## Task brief
Rewrite everything from the line containing "has width=887, height=553." down to the line containing "The image size is (707, 468).", replacing "a particular element" with "a specific element" and leaving all else unchanged.

Dataset entries:
--- START ---

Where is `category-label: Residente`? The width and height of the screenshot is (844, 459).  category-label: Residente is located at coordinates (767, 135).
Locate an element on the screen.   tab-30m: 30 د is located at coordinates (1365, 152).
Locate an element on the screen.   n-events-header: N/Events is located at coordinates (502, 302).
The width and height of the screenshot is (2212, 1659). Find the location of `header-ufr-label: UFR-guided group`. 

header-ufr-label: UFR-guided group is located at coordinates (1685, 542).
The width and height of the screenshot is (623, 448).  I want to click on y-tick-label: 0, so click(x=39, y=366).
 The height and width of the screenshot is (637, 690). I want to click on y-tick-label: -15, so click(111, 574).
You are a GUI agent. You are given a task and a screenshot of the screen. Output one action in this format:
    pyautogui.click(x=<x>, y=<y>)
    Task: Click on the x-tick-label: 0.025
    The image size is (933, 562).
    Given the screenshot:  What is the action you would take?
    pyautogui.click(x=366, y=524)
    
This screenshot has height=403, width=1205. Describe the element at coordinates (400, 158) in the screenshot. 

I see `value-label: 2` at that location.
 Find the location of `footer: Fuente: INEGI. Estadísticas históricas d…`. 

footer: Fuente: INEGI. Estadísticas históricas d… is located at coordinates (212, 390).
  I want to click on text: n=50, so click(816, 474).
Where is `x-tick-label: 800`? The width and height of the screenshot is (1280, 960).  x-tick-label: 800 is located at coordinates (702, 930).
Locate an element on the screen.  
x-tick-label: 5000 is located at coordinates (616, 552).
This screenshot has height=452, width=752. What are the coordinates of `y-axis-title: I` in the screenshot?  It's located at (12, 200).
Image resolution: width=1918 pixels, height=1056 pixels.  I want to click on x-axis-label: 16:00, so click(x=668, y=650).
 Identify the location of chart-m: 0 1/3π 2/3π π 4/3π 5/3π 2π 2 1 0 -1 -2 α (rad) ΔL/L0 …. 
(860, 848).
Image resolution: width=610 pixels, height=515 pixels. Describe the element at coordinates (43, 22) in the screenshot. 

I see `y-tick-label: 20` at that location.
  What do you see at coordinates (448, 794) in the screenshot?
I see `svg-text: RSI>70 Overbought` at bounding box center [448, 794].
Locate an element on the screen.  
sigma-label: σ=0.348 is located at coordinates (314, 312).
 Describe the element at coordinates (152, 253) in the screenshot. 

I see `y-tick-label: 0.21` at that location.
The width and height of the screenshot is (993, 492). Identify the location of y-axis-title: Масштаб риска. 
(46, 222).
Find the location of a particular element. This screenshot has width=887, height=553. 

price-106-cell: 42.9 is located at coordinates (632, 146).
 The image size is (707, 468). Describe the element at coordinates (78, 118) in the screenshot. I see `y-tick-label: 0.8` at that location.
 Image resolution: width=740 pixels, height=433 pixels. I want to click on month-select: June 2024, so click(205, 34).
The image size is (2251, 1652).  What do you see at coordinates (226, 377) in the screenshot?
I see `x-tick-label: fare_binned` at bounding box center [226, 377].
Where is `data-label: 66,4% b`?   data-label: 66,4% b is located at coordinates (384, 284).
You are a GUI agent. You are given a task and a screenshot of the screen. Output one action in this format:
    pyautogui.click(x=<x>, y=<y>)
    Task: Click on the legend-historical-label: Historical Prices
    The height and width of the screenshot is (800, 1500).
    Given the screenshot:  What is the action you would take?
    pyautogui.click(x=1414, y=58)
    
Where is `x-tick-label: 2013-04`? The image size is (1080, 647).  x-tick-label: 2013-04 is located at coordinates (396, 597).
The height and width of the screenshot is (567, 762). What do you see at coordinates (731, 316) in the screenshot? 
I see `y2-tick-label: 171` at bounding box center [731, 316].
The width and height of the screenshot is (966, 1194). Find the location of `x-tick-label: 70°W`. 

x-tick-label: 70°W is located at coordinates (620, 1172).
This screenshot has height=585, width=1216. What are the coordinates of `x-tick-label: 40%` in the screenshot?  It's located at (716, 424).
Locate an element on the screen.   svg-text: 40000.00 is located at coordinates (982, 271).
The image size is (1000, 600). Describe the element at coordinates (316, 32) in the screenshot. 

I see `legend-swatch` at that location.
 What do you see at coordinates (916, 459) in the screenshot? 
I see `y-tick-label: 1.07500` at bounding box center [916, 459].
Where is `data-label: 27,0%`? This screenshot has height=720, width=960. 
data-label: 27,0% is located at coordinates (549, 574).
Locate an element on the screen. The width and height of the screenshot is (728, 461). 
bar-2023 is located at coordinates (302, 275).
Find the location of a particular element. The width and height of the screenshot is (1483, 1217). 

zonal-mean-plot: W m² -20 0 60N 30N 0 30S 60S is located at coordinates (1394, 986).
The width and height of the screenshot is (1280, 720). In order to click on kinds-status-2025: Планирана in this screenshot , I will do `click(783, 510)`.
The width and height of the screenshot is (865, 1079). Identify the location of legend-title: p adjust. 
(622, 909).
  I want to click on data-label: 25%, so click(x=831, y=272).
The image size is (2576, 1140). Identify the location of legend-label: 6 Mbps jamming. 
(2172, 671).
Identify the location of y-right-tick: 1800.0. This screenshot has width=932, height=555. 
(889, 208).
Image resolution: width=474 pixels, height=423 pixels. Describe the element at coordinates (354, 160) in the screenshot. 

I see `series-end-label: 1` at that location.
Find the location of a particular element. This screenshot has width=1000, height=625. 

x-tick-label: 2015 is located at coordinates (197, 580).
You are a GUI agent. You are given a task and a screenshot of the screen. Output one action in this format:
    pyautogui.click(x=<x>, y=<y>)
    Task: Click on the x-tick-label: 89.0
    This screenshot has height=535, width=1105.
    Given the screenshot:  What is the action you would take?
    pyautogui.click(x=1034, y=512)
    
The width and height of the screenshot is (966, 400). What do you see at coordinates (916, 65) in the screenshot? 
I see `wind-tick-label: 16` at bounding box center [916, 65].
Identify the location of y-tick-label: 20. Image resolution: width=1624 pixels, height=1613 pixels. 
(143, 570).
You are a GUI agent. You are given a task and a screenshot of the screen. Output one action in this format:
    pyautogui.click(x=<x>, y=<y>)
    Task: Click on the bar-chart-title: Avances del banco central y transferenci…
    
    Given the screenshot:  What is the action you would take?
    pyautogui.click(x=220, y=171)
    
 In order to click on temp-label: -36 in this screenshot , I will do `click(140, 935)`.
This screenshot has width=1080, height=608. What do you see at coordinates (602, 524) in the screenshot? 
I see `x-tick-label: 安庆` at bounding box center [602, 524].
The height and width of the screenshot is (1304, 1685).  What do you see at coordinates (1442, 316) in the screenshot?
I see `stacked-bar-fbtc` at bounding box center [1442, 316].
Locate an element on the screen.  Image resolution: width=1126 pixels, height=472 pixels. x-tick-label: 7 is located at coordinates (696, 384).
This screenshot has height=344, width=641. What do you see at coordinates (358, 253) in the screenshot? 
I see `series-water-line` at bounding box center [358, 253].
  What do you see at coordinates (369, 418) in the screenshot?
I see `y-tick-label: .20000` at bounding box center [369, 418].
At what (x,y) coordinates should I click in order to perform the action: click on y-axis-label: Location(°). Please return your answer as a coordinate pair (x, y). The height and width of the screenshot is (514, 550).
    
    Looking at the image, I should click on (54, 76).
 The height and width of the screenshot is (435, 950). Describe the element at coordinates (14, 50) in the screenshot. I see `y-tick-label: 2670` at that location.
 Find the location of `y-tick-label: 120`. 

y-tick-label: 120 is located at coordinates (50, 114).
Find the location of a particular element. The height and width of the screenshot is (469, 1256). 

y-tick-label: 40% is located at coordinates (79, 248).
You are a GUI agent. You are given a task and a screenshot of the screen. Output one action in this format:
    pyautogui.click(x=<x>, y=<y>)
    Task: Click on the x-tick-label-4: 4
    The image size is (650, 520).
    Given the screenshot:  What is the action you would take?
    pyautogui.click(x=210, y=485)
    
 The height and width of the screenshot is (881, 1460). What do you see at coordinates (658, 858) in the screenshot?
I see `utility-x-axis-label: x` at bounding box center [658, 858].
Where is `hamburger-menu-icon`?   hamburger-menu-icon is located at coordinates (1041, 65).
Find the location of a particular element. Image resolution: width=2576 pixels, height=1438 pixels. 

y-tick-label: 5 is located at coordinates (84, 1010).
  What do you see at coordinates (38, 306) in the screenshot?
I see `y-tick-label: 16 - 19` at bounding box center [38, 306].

--- END ---

## Your solution
Find the location of a specific element. This screenshot has width=887, height=553. 

price-106-cell: 42.9 is located at coordinates (632, 146).
 The image size is (707, 468). Describe the element at coordinates (78, 118) in the screenshot. I see `y-tick-label: 0.8` at that location.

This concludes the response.